*** Data under study Section Begins ***

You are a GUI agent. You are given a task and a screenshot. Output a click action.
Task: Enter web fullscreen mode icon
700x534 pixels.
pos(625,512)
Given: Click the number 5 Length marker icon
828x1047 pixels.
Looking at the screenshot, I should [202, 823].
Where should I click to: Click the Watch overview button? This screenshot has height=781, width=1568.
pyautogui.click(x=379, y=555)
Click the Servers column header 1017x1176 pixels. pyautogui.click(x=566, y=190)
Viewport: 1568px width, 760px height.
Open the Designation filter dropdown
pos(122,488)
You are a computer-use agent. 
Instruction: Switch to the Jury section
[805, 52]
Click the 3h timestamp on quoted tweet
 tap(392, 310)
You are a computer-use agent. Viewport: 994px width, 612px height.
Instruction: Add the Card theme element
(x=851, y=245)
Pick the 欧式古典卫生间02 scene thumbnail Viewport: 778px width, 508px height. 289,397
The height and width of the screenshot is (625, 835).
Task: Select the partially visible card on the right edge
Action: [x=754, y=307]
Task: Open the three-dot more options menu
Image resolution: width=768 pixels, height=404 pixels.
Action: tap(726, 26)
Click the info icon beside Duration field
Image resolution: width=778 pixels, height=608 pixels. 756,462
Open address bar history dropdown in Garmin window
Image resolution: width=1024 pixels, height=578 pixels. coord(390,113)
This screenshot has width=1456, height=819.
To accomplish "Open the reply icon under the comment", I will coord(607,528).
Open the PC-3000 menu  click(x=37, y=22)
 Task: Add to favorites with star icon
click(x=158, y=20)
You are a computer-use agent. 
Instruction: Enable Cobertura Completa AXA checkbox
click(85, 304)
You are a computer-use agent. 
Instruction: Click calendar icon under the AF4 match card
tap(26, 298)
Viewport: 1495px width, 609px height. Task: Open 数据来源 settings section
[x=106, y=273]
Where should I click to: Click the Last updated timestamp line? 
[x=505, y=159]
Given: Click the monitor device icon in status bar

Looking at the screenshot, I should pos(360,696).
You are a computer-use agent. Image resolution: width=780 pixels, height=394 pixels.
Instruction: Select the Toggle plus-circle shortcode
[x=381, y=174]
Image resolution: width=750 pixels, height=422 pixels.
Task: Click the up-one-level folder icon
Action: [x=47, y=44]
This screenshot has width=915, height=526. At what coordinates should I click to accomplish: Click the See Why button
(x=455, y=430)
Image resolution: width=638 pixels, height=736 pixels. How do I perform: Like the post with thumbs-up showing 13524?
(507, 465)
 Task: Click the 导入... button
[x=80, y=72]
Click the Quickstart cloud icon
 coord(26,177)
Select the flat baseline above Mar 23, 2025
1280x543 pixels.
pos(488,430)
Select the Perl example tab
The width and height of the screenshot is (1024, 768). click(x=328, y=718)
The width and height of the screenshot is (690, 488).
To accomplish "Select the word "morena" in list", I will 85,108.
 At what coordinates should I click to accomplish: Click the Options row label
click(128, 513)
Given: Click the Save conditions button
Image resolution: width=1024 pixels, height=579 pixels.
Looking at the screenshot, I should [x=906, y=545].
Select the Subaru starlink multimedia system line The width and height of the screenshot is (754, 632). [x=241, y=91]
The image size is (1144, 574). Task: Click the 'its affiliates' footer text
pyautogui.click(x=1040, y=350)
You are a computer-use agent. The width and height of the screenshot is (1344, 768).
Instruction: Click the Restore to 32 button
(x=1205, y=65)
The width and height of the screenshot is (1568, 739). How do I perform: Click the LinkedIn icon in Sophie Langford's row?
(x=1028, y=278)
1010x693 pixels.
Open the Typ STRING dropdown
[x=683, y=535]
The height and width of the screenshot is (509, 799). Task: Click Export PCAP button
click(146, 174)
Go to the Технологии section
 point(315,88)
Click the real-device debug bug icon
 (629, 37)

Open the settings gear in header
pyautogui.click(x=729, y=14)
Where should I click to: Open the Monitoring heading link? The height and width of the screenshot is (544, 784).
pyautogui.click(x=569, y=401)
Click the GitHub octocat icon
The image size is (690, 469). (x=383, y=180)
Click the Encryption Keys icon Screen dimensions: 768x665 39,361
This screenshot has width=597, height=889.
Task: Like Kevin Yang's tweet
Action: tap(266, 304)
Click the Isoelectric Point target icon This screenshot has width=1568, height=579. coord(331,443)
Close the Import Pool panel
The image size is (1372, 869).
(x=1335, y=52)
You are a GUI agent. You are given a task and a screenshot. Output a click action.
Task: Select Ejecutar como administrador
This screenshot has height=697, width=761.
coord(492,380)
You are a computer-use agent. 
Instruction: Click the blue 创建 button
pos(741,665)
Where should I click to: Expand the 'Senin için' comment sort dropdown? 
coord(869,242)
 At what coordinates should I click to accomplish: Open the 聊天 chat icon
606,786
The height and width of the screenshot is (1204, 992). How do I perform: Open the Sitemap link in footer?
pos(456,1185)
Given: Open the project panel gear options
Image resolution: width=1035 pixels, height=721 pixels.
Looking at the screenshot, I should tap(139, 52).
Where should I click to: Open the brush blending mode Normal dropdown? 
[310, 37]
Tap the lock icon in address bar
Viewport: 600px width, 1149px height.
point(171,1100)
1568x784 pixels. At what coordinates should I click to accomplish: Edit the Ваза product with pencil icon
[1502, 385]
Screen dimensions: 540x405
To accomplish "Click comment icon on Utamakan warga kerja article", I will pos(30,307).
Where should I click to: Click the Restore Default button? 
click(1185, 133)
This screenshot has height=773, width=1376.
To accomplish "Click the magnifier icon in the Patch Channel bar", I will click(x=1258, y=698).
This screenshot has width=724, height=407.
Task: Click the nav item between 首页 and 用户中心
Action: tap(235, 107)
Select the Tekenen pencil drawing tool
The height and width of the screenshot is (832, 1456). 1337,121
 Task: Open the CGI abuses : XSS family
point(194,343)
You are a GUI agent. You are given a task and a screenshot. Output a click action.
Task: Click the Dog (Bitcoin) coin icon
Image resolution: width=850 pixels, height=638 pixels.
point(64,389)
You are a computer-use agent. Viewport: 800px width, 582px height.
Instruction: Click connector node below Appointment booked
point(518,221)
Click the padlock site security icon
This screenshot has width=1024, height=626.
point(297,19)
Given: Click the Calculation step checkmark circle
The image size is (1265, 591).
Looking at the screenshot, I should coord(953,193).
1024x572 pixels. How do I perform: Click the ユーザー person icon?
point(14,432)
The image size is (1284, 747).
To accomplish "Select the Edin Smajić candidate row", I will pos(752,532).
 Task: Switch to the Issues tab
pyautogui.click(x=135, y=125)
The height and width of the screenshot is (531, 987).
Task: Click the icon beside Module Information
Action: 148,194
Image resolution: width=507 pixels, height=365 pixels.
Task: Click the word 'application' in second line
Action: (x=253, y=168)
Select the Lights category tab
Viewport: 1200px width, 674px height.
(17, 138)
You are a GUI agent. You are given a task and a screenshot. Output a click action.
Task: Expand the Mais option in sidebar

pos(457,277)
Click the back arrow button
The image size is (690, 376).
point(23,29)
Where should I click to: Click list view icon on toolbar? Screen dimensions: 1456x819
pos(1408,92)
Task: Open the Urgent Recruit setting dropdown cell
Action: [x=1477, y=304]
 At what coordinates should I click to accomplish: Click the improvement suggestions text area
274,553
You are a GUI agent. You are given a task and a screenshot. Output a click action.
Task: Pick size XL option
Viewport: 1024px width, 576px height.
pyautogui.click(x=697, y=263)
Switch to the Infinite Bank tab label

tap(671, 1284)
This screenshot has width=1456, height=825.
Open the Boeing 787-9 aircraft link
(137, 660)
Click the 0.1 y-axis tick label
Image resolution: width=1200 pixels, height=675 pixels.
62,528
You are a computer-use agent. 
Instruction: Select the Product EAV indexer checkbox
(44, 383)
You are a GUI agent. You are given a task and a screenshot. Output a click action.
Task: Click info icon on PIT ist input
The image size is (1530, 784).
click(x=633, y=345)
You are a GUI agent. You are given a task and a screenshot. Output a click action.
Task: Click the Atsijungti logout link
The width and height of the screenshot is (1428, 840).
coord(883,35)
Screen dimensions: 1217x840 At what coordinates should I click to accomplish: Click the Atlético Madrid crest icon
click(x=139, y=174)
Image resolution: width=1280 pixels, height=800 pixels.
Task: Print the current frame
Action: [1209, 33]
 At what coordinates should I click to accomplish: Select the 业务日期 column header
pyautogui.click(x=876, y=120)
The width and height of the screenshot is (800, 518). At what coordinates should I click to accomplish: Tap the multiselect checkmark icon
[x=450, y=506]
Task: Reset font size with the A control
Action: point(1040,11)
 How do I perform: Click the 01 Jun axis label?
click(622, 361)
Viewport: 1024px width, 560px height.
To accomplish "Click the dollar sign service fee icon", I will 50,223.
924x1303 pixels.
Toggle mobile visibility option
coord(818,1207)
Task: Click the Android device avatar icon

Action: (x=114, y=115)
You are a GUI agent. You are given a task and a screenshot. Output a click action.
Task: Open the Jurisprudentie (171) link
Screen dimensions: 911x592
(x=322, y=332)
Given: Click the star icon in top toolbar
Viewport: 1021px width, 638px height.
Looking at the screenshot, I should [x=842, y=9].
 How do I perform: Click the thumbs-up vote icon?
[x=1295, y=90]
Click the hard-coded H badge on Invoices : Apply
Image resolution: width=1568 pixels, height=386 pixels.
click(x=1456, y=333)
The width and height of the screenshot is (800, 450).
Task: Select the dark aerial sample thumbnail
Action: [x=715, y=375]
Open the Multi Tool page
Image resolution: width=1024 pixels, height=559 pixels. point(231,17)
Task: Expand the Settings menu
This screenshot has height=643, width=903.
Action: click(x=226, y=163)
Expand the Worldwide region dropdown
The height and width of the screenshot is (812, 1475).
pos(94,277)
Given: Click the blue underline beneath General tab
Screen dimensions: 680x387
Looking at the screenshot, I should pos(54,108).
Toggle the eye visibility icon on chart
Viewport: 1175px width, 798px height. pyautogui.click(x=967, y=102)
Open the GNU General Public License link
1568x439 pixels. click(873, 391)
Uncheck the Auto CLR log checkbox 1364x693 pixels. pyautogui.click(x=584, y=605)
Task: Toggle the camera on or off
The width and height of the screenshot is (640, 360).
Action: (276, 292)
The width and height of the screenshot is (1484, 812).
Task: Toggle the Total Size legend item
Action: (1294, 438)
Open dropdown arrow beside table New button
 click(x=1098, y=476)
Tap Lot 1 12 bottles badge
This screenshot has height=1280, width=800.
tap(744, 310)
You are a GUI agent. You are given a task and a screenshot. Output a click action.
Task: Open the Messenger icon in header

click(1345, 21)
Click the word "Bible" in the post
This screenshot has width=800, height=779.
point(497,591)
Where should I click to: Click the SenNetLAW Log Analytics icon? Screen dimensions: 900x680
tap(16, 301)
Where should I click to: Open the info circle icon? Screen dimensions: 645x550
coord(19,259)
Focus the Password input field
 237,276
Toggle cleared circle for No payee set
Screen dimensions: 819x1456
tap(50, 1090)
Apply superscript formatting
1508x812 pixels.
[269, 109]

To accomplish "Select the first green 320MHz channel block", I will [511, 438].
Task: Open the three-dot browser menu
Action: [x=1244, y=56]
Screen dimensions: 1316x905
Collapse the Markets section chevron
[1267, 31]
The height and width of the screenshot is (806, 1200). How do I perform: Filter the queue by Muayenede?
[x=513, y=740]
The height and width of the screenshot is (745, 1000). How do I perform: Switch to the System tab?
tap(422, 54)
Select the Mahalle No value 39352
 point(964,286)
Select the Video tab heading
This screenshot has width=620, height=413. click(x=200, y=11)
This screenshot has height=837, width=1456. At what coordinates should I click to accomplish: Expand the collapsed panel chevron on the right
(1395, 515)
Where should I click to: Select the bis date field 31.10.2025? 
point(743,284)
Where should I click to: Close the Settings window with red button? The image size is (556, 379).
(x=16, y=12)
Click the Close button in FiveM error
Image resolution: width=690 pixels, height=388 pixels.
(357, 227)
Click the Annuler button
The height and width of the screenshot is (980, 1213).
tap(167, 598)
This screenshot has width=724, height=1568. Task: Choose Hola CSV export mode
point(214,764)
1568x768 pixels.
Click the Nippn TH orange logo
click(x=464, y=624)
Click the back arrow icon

*** Data under study Section Ends ***

Above are the records. Copy the lines beginning at the one that has "Image resolution: width=1568" and ending with the one that has "Task: Toggle the camera on or off", unchanged.

Image resolution: width=1568 pixels, height=386 pixels.
click(x=1456, y=333)
The width and height of the screenshot is (800, 450).
Task: Select the dark aerial sample thumbnail
Action: [x=715, y=375]
Open the Multi Tool page
Image resolution: width=1024 pixels, height=559 pixels. point(231,17)
Task: Expand the Settings menu
This screenshot has height=643, width=903.
Action: click(x=226, y=163)
Expand the Worldwide region dropdown
The height and width of the screenshot is (812, 1475).
pos(94,277)
Given: Click the blue underline beneath General tab
Screen dimensions: 680x387
Looking at the screenshot, I should pos(54,108).
Toggle the eye visibility icon on chart
Viewport: 1175px width, 798px height. pyautogui.click(x=967, y=102)
Open the GNU General Public License link
1568x439 pixels. click(873, 391)
Uncheck the Auto CLR log checkbox 1364x693 pixels. pyautogui.click(x=584, y=605)
Task: Toggle the camera on or off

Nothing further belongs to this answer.